_Задания_.
[a] Какого числа, согласно отрывку о подготовке фестиваля Конгресса за свободу культуры, Исполнительный комитет поручил Набокову реализовать свой план?
[b] Напишите продолжение отрывка о подготовке фестиваля Конгресса за свободу культуры, начиная сразу после его последнего предложения.

_Учебный текст_.
- - - - -

Брейден, кроме того, ссылался на статью «Нью-Йорк Таймс», которая содержала критику «недальновидной американской недооценки важности культурного наступления», отметив при этом, что Советский Союз потратил на пропаганду только в одной Франции больше, нежели США во всём мире.

Америке следовало предпринять более масштабные и эффективные действия для перехода к решительному наступлению в культурной борьбе. План Набокова предполагал достижение этих целей, и уже в конце апреля 1951 года Брейден смог получить разрешение Совета Центрального разведывательного управления по вопросам проектов на проведение фестиваля.

15 мая 1951 года Исполнительный комитет Конгресса за свободу культуры поручил Набокову как генеральному секретарю Международного секретариата реализовать свой план. Набоков немедленно приобрёл авиабилет первого класса в США и остановился сначала в Голливуде, для того чтобы повидаться со «старым другом» Игорем Стравинским. Стравинский (подобно Шёнбергу, Томасу Манну и в некоторой степени Бертольту Брехту - Bertolt Brecht) был одним из «гениев высокой культуры, оставивших Европу, чтобы жить почти инкогнито среди лимонных деревьев, отдыхающей публики, архитектуры в силе нео-Бухауз (neo-Bauhaus) и фантастических гамбургеров» Южной Калифорнии [247] . В этой живописной среде Стравинский встретился со своим «беглым» русским другом и пообещал ему принять участие в фестивале. Набоков достаточно долго оставался в Тинсельтауне (Tinseltown), чтобы встретиться с Хосе Феррером (Jose Ferrer), который был поражён планом Набокова и позже пригласил его вернуться в Голливуд, отметив, что это лучшее место для привлечения средств и он, Феррер, сделает всё возможное для содействия в этом вопросе.

- - - - -

_Записи набора_.
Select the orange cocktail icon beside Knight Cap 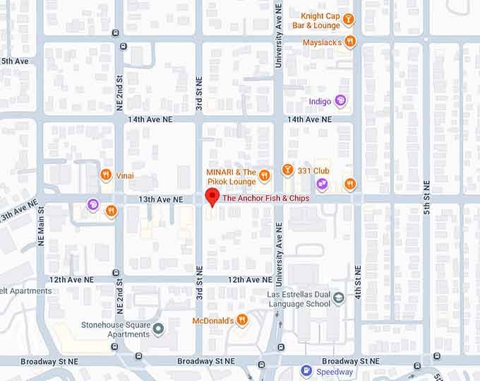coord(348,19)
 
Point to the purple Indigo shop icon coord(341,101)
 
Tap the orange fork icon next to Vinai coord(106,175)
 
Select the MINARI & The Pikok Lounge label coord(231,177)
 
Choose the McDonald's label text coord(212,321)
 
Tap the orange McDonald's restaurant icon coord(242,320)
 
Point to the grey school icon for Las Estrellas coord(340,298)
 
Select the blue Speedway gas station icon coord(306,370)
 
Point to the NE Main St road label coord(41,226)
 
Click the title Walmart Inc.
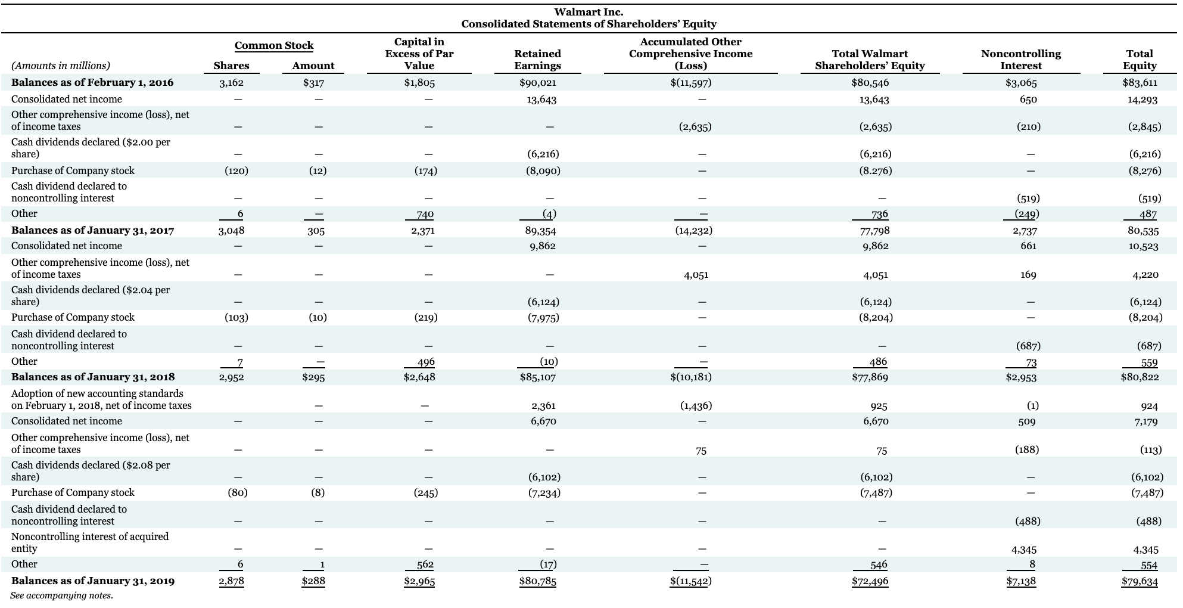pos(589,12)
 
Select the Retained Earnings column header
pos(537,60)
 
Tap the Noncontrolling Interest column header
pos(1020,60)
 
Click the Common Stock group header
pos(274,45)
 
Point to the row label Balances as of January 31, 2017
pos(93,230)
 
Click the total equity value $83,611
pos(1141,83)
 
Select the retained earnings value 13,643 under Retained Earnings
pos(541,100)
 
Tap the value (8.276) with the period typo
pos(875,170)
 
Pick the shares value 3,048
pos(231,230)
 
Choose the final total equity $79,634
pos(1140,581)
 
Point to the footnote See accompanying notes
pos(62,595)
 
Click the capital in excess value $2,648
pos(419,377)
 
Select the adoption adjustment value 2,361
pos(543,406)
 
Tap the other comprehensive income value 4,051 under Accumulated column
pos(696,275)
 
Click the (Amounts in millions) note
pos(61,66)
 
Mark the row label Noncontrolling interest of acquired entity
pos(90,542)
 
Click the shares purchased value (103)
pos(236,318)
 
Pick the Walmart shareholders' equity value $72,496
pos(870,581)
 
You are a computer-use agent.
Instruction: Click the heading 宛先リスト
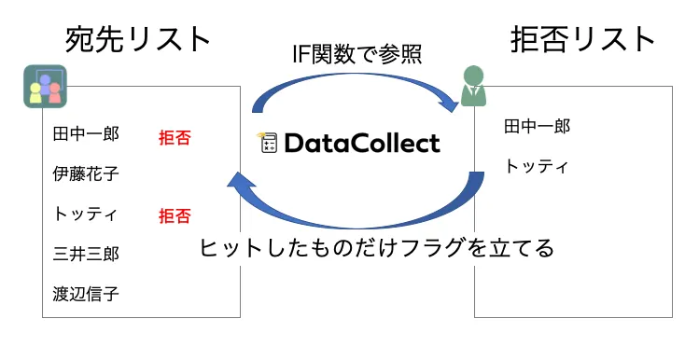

- - - - -

_Ответы к заданиям_.
[a] 15 мая 1951 года.

[b]
После головокружительной поездки в Америку Набоков возвратился в Европу, получив обещания от старых и новых знакомых посетить фестиваль, проведение которого было запланировано на апрель 1952 года. Игорь Стравинский, Леонтина Прайс (Leontyne Price), Аарон Копланд, Самюэл Барбер, Нью-Йоркский балет, Бостонский симфонический оркестр, Нью-Йоркский музей современного искусства, Джеймс Т. Фаррелл, У.X. Оден, Гертруда Штайн (Gertrude Stein), Вирджил Томсон, Аллен Тейт (Allen Tate), Гленвей Весткотт (Glenway Westcott) - все они персонально или их работы должны были быть представлены в программе Набокова. Возвратившись в Европу, он объявил, что Жан Кокто, Клод Дебюсси (Claude Debussy), Вильям Уолтон (William Walton), Лоренс Оливер (Laurence Olivier), Бенджамин Бриттер (Benjamin Britten), Венская опера, Опера Ковент-Гарден, труппа Баланчина, Чеслав Милош, Игнацио Силоне, Дени де Ружмон, Андре Мальро, Сальвадор де Мадариагаи Гвидо Пьовене также согласились принять участие в фестивале.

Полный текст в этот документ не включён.